[Records from a data source]

■ ■ ■ ■ ■

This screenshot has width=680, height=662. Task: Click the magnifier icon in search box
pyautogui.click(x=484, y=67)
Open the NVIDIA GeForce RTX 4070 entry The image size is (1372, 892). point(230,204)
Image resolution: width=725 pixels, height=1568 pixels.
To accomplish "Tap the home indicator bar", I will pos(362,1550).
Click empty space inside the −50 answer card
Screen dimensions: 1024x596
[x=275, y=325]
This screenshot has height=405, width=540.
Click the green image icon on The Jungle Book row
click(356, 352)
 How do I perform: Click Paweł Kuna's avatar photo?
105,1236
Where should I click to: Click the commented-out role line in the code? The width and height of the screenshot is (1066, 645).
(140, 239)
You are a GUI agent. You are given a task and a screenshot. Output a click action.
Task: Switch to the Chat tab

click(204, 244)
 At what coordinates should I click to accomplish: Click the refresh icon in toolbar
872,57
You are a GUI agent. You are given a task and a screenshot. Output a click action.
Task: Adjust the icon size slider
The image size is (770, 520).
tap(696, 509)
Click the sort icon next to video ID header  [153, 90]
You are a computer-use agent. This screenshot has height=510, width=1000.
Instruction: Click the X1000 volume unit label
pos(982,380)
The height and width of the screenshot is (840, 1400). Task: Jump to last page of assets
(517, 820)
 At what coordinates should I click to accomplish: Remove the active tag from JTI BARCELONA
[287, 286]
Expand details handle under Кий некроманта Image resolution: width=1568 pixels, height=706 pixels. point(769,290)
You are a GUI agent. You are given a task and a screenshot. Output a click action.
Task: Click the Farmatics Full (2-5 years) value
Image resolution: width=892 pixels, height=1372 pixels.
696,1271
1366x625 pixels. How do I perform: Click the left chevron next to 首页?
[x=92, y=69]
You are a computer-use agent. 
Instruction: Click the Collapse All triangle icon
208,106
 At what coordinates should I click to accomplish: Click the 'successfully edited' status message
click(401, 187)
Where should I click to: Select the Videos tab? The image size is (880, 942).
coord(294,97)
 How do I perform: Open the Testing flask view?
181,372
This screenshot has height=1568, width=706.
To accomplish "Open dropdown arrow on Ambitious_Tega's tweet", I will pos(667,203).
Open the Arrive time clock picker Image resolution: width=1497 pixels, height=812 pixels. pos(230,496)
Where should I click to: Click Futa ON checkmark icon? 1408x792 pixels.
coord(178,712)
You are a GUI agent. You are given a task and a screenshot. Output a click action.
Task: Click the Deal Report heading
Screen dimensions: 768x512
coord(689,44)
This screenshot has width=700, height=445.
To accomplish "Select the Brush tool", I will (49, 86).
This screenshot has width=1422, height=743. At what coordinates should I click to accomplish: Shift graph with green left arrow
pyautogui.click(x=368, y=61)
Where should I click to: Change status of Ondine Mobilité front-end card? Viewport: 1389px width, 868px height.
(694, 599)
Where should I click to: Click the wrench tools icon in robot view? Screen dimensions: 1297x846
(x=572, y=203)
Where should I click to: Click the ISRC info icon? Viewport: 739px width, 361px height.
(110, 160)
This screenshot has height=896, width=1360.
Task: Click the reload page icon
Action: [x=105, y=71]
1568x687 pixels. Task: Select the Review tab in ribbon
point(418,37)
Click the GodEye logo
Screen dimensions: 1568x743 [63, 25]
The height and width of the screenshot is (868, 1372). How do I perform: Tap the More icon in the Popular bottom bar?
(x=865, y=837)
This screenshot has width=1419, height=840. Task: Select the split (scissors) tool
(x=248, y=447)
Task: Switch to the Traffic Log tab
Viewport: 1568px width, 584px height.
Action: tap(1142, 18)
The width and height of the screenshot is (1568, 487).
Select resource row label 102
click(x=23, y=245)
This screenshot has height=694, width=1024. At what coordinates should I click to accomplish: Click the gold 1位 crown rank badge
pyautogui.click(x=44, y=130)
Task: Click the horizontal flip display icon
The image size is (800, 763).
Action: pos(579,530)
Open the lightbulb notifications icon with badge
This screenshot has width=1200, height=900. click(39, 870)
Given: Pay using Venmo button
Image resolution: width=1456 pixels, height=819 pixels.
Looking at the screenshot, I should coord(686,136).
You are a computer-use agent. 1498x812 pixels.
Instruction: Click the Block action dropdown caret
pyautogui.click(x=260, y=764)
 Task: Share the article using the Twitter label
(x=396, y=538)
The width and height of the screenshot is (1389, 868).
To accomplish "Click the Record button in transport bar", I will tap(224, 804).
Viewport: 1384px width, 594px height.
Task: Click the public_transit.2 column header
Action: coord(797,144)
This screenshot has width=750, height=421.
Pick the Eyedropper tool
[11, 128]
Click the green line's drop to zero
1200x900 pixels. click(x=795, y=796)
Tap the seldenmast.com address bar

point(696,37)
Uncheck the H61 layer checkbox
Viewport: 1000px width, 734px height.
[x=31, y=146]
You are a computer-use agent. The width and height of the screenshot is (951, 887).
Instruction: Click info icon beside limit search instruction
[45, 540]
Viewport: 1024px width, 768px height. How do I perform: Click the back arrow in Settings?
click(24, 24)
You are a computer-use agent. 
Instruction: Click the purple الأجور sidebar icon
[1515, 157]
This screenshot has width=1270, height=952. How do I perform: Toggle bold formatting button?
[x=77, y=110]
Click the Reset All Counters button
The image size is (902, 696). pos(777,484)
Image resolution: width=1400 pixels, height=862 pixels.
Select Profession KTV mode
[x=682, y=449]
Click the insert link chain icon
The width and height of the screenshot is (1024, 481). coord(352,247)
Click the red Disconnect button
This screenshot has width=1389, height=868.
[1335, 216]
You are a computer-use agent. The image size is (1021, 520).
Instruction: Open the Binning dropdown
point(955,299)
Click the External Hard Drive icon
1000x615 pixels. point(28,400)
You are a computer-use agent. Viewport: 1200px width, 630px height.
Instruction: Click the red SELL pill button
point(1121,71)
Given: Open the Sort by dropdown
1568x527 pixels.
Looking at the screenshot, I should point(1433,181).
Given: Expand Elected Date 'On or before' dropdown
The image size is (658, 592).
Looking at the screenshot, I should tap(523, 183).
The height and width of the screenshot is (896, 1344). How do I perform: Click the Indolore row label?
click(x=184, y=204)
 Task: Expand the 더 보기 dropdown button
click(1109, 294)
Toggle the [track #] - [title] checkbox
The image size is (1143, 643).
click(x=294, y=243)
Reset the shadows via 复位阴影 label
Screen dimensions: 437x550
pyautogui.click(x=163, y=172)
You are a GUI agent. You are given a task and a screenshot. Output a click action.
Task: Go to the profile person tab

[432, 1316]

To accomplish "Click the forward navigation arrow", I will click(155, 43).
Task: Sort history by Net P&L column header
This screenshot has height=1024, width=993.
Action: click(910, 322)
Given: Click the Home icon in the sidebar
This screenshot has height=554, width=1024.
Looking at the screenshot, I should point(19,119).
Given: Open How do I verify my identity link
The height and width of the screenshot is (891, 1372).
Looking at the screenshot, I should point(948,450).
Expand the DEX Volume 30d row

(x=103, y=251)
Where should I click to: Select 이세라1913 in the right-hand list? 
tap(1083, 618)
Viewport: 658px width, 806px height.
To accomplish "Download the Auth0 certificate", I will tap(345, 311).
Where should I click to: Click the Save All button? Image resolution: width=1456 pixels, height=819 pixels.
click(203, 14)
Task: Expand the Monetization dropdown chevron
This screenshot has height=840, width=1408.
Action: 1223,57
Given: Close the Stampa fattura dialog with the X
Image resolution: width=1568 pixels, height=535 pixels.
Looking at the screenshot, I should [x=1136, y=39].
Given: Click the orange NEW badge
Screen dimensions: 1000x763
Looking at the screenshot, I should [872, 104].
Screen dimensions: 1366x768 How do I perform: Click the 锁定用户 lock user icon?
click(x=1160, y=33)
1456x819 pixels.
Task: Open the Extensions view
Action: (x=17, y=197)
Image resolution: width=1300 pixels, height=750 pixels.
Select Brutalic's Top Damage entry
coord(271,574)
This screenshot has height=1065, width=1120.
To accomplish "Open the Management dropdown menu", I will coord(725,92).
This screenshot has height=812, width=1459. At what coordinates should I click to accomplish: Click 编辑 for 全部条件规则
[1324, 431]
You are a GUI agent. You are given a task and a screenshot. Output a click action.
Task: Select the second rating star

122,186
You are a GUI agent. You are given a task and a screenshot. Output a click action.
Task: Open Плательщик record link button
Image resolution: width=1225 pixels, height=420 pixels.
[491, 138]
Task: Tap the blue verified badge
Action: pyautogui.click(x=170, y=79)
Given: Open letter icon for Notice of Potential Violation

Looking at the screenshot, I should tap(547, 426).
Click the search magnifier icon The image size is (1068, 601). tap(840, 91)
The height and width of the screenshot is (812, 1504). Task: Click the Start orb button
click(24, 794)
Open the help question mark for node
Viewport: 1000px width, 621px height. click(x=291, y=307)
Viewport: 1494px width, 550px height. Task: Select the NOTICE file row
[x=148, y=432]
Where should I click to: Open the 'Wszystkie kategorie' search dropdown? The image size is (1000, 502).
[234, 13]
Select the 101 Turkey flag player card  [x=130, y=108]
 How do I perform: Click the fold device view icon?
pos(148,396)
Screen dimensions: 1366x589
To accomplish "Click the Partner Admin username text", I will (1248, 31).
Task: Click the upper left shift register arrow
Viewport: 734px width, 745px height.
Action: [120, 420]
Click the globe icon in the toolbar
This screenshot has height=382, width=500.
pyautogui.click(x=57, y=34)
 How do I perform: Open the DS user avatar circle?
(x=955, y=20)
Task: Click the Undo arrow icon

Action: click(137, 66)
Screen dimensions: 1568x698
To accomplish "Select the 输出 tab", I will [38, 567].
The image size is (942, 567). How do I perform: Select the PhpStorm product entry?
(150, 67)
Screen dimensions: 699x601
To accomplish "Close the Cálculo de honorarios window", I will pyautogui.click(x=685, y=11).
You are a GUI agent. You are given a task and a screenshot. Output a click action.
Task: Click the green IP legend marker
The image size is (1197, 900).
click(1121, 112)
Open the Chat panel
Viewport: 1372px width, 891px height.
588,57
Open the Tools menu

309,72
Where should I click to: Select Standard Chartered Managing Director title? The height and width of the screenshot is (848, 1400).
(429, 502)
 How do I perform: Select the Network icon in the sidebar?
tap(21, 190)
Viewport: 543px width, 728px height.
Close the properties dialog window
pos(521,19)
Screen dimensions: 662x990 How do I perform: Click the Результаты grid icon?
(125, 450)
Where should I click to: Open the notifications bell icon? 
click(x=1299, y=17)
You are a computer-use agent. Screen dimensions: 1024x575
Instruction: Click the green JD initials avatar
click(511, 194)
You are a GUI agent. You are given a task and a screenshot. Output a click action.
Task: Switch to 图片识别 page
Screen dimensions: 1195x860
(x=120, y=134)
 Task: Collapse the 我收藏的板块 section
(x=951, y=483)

■ ■ ■ ■ ■

**Exercise requirements:**
Rename "icon" to "symbol" in the records starting at the line that contains "This screenshot has height=694, width=1024." and ending at the line that contains "Looking at the screenshot, I should coord(686,136).". Write out only those lines, with nothing else changed.

**Exercise response:**
This screenshot has height=694, width=1024. At what coordinates should I click to accomplish: Click the gold 1位 crown rank badge
pyautogui.click(x=44, y=130)
Task: Click the horizontal flip display symbol
The image size is (800, 763).
Action: pos(579,530)
Open the lightbulb notifications symbol with badge
This screenshot has width=1200, height=900. click(39, 870)
Given: Pay using Venmo button
Image resolution: width=1456 pixels, height=819 pixels.
Looking at the screenshot, I should coord(686,136).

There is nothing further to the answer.